In 1632, the Spanish included Barbados on one of its maps and it is identified as Isla del Barbado. This translates as The Island of the Bearded Man. I am doubtful that this is in any way a reference to the natives being bearded. This wouldn’t have been anything remarkable of note for the Conquistadores as both they and their fellow Spaniards and Portuguese back home would all have been nations of bearded men. I think the earlier Portuguese reference to the bearded fig trees simply evolved overtime into this Spanish derivative.

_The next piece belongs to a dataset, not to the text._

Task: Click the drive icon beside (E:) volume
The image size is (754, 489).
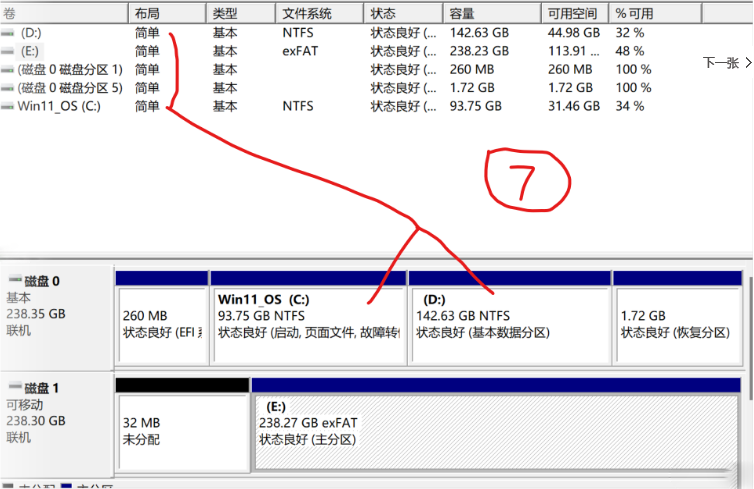Action: [x=9, y=51]
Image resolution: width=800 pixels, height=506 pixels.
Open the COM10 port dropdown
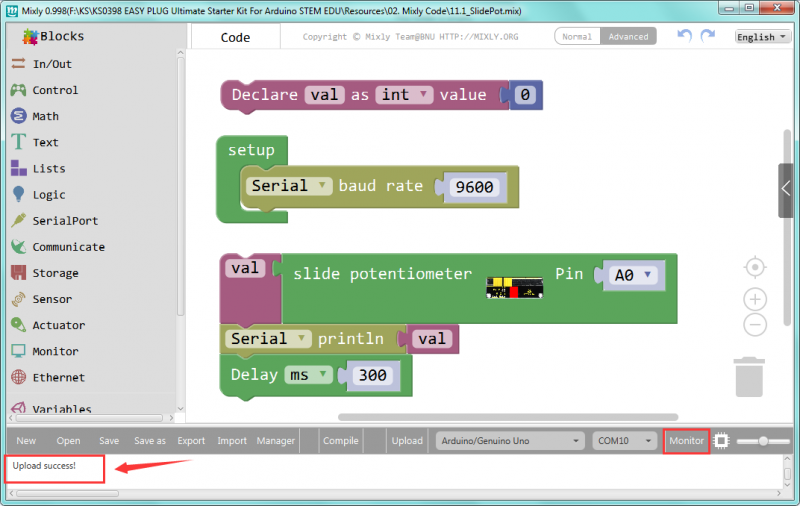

The Conquistadores – The beginning of Colonization in Barbados History
Barbados was inhabited by the warlike Carrib Indians. This cannibalistic tribe had invaded Barbados and subdued the peaceable Arawak Indians, the first known settlers on these temperate shores. The early Arawaks had cultivated tobacco and cassava and enjoyed a harmonious existence in this Caribbean outpost before the Carribs arrived to crush them.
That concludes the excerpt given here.